United players surrounded the man in the middle but, as they protested, Cliftonville broke to the other end and in the flash of an eye Chris Curran's shot took a deflection off Stephen McBride and wrong-footed goalkeeper Dwayne Nelson.
It would be a shame and an insult to both teams to concentrate solely on the officials and Saturday's team were just the latest of a far too regular occurrence of post-match comment dominated by decisions – or a lack of them.
It happens too often to be a coincidence and the impression of 'oh well, they're the best we've got, get on with it' is a kick in the teeth for players, managers and fans who deserve so much better.
The Sky Blues had taken a first half lead through Tipton, who could have been red-carded for an errant elbow, unintentional or not, on Jude Winchester.
Curran's goal was a slap in the face for United and Winchester seemed to have gained some personal justice with an 89th minute thunderbolt only for Jenkins' strike from the edge of the box moments later.
"From 1-0 up to one-each, I'd be confident we'd have scored the penalty and been 2-0 up with 15 or 20 minutes to go and I'd have been pretty confident the game would have been dead and buried," fumed Ferguson.
"They would have had to come out and we'd have had more chances of getting another one but it wasn't to be."
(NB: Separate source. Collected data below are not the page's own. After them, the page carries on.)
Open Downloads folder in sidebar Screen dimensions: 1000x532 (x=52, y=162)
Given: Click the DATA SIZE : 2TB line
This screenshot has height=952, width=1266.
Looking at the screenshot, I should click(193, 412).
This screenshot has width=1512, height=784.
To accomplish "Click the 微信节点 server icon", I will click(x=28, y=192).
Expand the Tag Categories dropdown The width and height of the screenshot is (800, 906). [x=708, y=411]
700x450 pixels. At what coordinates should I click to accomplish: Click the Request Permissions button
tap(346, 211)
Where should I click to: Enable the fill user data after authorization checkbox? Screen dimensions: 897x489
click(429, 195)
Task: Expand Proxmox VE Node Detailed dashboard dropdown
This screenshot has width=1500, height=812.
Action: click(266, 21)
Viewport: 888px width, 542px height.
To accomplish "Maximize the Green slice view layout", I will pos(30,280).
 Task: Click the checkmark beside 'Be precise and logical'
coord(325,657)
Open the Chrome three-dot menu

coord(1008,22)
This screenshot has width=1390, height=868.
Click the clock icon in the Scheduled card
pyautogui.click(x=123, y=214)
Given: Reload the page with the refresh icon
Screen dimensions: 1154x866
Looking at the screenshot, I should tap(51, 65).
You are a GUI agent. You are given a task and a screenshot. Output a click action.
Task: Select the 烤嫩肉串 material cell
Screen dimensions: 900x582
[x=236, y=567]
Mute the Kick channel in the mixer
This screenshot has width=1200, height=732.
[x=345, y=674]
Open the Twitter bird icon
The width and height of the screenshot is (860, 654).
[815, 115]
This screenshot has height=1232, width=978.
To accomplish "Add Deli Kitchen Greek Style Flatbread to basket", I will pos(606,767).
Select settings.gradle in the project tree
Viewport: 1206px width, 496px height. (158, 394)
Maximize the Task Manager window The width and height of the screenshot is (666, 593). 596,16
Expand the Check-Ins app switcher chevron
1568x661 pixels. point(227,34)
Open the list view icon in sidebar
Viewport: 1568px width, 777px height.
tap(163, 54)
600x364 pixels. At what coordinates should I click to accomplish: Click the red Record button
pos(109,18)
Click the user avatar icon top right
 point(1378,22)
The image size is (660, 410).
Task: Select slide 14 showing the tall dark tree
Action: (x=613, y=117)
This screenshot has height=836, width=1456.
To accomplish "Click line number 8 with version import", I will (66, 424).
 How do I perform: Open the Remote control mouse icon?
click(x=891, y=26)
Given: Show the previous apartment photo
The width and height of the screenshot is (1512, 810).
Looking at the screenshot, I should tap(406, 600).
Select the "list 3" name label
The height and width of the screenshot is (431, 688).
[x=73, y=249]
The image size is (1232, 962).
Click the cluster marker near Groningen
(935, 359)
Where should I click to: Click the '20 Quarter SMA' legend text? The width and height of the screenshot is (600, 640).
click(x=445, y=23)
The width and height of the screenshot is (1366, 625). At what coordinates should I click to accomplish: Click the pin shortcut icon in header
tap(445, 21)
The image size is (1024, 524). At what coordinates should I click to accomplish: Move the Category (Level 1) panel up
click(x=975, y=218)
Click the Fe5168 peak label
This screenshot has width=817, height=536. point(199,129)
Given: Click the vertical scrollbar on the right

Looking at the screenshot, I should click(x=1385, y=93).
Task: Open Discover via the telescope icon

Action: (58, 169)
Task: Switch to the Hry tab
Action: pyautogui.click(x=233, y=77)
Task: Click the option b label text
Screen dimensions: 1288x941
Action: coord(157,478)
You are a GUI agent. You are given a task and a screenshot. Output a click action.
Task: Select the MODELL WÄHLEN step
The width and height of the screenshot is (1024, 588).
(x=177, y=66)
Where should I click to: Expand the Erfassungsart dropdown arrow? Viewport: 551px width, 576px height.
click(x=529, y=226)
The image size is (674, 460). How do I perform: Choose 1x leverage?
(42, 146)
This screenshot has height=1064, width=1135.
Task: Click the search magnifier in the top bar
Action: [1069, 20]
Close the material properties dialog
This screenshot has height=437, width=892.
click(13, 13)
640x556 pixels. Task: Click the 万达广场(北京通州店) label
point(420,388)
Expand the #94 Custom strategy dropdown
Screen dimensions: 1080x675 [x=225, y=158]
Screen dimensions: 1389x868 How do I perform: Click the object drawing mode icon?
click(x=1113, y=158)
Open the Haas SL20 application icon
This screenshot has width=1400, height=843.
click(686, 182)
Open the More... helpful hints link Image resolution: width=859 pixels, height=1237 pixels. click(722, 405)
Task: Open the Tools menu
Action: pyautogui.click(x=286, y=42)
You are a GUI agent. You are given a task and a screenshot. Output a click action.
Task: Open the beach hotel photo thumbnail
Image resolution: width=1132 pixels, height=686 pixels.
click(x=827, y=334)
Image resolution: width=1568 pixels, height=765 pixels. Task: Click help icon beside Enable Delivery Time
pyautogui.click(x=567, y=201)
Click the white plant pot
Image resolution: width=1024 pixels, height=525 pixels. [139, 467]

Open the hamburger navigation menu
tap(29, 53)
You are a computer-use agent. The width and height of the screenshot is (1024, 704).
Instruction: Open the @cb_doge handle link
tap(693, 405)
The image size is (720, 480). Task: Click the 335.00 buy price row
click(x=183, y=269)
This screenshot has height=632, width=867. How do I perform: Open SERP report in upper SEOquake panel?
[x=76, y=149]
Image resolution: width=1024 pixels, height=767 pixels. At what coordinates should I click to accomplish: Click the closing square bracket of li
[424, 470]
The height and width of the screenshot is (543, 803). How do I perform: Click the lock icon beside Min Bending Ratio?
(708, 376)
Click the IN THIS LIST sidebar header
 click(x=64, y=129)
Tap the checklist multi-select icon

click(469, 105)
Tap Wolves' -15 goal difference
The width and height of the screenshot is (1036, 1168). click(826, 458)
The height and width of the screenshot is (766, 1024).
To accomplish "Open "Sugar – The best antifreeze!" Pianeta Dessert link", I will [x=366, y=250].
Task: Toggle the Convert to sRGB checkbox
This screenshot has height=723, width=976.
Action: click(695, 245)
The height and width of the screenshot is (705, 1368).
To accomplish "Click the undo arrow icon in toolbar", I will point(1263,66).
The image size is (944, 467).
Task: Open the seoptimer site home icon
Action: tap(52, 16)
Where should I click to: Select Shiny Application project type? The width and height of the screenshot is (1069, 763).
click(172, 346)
However, the character they showed to hit back for a share of the spoils is symptomatic of why United may just yet be the season's surprise packets.
"We're still up in the mix and I used the analogy of a small team coming here and getting a 1-0 lead and having something to hold onto.
"No-one expects us to be up at the top of the league, so every game we're there we're challenging the players that you've something to hang onto so put on a performance to get points to stay up there.
"We have our own expectations now that we have a squad that can compete with any team on any given day, but can we do it consistently? If we keep them fit and keep the squad that we have available and they believe in themselves, why not?
"We believe that we're doing a job that will keep them fit and we have learnt a lot from winning the County Antrim Shield and then we maybe took our eye off the ball. I was inexperienced and had never been in that position before but we've certainly learnt from that.
"If you think back to two years ago, Cliftonville beat us 8-0 here, so how far have we come that we're disappointed we haven't won the game? Players have started to believe in themselves."
And that's exactly the message Tommy Breslin has for his stuttering side. The highs of two magnificent title triumphs have been replaced by the relative lows of sixth spot in the table as players and manager alike scratch their heads as to just what is the problem.
"It's not actually concern, it's frustration because I know the quality we have," he explained.
"There's nobody stepping out and saying 'I deserve to be in this team' and one week somebody will be good and others won't. It's very lacklustre, we've tested their fitness and their fitness is better than last year's, so it has to be an attitude problem or a confidence issue.
"If it is a confidence issue I don't know why because we're 10 games in and we've won a couple and drawn most of the rest. Football is there to be enjoyed but the longer it goes on, then you feel you have to make changes and then the team becomes unstable and people are coming in and out and that creates uncertainty.
"It upsets you when you know what people are capable of, their performance levels and in a number of cases they were falling way below them," he added.